Gilbert Arenas says that trash talking during a card game popular around the NBA — not money — led to a gun showdown with then-Washington Wizards teammate Javaris Crittenton in December 2009.

Speaking in depth about the situation for the first time, Arenas told The Action Network that he and Crittenton were playing a cross between poker and spades called bourré (also spelled “booray”) on a team flight when things got heated.

Crittenton was already losing hands when Arenas joined the game, and the leader of the team saw a chance to take advantage of the younger player.

“I mean, this man was bleeding. I’m already hyped because there’s $1,100 in the pot,” Arenas said, according to the website. “I smell the blood. … I came in on my deal, and already he’s f—ing livid. He’s all heat. ‘This is bulls—! How you gonna get in the game now?!’ He’s upset because he started thinking about the odds, and he’s the last person to get the cards.”

Like he did on the court, Arenas started needling the other players.

“I’m talking my good old s—. ‘Ooooh yeah, baby, don’t fall asleep now,'” he said. “When anyone was getting killed, I’d hit the stewardess button. ‘Oh no, we have a jumper. Tell the pilot! We have a jumper, people!’ And Javaris is 1,000 degrees hot. But everyone knows my style. I’m gonna keep poking. I want you f—ed up.”

Arenas figured out that teammate JaVale McGee had a big hand and got out, but Crittenton was rattled and hung around to get beat again. Crittenton was angry that McGee wouldn’t give him a chance to get his money back, and Arenas joined the argument.

“I was like, ‘Javaris, I will burn your car, while you’re in it. Then we’ll find an extinguisher to help ya ass out,'” Arenas said, according to the website. “And he says, ‘Well, I’ll just shoot you then.’ I said, ‘Man, I’ll bring you the guns to shoot me!'”

Two days later, Arenas brought four guns to the locker room.

“It was about me calling his bluff,” Arenas said. “You say you’re going to shoot me? Fine, I’ll bring you the guns to do it.”

Crittenton pulled a loaded gun of his own and cleared the locker room. Ultimately, nobody was injured, but Arenas, Crittenton and the Wizards were never the same again.

Both players were given probation on gun charges and suspended for the rest of that season. Crittenton never played in the NBA again. In 2015, he was sentenced to 23 years in prison for the gang-related shooting death of a mother of four.

The Wizards traded Arenas to Orlando the season after the incident. He had averaged close to 30 points per game in his prime, but he stumbled to an injury-plagued finish. He was out of the league after the 2011-12 season.

Arenas finally wanted to set the record straight about the gun incident, though.
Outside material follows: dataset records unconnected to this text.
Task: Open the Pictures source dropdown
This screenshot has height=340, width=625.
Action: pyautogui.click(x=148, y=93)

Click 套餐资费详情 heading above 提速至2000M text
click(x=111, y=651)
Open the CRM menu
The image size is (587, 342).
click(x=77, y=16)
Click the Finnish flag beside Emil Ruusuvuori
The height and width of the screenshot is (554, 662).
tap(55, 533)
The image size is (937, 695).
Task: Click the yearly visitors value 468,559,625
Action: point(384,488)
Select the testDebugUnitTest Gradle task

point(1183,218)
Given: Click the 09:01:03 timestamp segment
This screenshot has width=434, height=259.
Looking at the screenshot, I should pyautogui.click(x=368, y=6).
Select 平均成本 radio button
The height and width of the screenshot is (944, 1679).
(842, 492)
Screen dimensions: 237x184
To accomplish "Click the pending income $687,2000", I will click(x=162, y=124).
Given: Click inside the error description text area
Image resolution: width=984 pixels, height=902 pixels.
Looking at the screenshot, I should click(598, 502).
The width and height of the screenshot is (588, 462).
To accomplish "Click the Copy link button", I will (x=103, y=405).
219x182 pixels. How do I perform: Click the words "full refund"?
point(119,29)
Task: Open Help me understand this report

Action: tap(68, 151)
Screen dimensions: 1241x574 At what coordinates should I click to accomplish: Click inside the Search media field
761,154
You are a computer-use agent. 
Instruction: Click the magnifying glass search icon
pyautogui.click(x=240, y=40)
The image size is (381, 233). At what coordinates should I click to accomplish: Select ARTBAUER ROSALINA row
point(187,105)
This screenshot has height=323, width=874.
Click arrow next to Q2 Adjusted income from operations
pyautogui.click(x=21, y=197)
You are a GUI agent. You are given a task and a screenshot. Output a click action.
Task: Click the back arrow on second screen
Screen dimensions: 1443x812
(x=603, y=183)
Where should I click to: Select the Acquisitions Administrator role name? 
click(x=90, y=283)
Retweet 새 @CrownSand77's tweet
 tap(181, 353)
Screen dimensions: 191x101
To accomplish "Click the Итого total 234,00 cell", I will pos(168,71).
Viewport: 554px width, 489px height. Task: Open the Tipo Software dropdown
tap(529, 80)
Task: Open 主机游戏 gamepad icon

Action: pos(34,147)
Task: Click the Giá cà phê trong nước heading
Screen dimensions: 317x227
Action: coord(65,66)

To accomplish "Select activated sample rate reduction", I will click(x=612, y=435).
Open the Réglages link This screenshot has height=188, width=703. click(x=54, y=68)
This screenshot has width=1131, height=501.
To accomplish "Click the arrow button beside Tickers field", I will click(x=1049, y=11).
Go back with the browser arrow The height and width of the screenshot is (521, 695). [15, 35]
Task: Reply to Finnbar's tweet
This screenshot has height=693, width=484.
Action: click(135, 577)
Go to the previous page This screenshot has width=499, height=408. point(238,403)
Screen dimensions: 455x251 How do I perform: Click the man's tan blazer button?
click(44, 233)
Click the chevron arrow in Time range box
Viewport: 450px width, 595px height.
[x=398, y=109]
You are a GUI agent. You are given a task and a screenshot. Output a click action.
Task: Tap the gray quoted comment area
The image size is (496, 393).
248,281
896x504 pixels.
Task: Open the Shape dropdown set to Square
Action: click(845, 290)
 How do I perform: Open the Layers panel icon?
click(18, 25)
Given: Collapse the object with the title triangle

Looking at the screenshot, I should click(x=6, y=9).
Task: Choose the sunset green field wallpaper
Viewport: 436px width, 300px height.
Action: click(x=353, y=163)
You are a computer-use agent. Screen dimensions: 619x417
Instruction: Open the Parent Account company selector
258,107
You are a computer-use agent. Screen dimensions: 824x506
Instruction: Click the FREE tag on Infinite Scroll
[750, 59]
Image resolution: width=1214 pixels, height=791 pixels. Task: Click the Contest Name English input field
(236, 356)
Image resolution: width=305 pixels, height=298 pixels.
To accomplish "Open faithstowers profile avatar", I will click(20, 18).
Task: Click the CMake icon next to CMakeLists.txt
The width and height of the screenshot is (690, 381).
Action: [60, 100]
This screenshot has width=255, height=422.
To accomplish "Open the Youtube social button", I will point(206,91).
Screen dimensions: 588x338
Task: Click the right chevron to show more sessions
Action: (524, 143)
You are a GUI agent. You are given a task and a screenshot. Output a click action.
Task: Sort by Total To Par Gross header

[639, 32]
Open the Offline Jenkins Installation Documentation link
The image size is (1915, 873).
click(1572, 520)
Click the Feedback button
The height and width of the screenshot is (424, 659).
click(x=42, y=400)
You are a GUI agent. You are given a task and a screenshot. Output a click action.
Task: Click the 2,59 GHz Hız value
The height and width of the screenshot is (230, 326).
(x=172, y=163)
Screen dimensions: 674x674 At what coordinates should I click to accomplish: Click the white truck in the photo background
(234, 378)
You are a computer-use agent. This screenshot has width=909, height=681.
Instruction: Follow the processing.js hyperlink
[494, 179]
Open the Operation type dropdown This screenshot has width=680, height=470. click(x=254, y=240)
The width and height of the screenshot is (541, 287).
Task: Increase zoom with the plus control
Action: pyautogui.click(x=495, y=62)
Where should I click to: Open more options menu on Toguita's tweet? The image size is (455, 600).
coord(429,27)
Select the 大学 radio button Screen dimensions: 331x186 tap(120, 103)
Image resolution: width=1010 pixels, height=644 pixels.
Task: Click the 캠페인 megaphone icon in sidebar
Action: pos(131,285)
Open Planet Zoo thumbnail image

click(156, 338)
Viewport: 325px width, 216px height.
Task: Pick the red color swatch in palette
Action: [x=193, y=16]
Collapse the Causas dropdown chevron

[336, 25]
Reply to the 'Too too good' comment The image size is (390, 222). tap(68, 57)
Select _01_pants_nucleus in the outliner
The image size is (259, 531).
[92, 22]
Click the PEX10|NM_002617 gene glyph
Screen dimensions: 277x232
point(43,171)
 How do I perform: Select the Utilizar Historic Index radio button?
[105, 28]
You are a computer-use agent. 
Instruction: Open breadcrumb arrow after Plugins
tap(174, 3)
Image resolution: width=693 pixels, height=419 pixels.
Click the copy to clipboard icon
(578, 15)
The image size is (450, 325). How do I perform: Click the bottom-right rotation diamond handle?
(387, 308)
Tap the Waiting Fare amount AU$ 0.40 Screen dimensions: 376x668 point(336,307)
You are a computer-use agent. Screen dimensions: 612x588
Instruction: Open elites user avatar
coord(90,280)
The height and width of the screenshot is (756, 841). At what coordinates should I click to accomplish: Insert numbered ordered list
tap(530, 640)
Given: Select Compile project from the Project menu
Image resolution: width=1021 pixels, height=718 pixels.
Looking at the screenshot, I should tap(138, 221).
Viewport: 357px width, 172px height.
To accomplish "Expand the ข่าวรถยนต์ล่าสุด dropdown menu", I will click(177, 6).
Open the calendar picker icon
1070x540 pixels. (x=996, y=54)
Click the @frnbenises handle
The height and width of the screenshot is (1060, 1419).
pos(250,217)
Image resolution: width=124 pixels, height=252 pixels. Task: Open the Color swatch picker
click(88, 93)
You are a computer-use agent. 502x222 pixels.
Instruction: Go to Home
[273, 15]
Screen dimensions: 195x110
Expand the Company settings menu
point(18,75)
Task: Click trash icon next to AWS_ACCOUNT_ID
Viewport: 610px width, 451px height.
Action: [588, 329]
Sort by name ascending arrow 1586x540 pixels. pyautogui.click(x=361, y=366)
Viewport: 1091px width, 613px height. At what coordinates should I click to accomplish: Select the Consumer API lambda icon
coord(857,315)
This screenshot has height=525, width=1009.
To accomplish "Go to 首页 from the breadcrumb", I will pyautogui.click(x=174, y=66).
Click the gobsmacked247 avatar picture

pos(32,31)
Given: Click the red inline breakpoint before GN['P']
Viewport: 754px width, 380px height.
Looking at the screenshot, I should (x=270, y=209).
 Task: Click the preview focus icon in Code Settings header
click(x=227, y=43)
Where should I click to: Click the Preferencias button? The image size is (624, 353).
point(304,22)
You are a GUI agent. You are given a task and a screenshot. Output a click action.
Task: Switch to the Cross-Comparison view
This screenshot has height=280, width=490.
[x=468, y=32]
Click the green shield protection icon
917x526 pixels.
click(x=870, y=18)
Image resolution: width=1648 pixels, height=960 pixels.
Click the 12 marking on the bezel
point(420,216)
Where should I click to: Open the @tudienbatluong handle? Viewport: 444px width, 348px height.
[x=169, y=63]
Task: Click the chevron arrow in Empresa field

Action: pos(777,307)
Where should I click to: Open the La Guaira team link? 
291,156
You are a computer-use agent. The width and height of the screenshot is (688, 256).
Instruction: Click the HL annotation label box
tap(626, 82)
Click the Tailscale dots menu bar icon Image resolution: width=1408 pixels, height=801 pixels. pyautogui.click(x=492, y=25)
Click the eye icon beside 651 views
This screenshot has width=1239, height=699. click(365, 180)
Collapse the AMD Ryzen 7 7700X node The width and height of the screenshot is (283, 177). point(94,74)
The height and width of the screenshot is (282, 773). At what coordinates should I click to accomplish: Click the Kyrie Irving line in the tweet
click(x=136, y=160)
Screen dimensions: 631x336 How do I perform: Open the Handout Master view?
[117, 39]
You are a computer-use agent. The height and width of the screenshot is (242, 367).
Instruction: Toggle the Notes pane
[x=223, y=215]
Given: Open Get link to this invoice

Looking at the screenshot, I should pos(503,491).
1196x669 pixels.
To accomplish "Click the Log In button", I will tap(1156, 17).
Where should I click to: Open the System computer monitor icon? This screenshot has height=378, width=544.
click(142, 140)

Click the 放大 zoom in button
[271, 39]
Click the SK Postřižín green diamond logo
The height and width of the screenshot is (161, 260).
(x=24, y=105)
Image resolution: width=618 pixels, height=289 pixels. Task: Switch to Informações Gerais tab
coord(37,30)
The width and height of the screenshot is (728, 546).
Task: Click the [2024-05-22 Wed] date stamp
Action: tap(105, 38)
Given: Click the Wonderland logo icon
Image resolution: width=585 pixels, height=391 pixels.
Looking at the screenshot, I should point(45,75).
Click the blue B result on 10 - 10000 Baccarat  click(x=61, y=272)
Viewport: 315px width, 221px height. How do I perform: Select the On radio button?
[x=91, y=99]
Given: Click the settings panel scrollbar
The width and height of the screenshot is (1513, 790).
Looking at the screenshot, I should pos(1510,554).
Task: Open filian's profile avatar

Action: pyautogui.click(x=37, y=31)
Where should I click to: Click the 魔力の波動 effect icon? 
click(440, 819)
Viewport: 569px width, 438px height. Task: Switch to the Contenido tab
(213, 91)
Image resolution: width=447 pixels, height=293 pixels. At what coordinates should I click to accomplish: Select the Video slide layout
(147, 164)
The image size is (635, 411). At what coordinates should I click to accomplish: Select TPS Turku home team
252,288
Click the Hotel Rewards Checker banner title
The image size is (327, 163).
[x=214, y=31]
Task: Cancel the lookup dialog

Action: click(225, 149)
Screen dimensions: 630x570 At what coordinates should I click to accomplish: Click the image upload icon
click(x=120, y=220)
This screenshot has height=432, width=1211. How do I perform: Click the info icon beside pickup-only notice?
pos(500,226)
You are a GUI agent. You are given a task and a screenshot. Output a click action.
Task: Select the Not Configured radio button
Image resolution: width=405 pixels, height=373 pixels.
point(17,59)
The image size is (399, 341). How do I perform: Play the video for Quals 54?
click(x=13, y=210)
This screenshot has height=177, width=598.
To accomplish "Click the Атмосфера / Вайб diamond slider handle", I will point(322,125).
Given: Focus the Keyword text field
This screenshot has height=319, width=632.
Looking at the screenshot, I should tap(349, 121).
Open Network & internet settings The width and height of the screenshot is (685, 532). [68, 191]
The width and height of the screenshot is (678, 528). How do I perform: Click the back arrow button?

He had plenty of money, so reports that the confrontation was rooted in a gambling debt were not right, he says. It was about the game and the competitiveness of NBA players that spills off the court.

“It was about the s— talking while I was losing,” Arenas told The Action Network. “It was like someone scoring on you every time down. I’m the designated s— talker. I could be down $40,000, but if I irritated someone so bad they feel like they lost $20K? I’m happy. I won. I don’t feel like the biggest loser of the night.”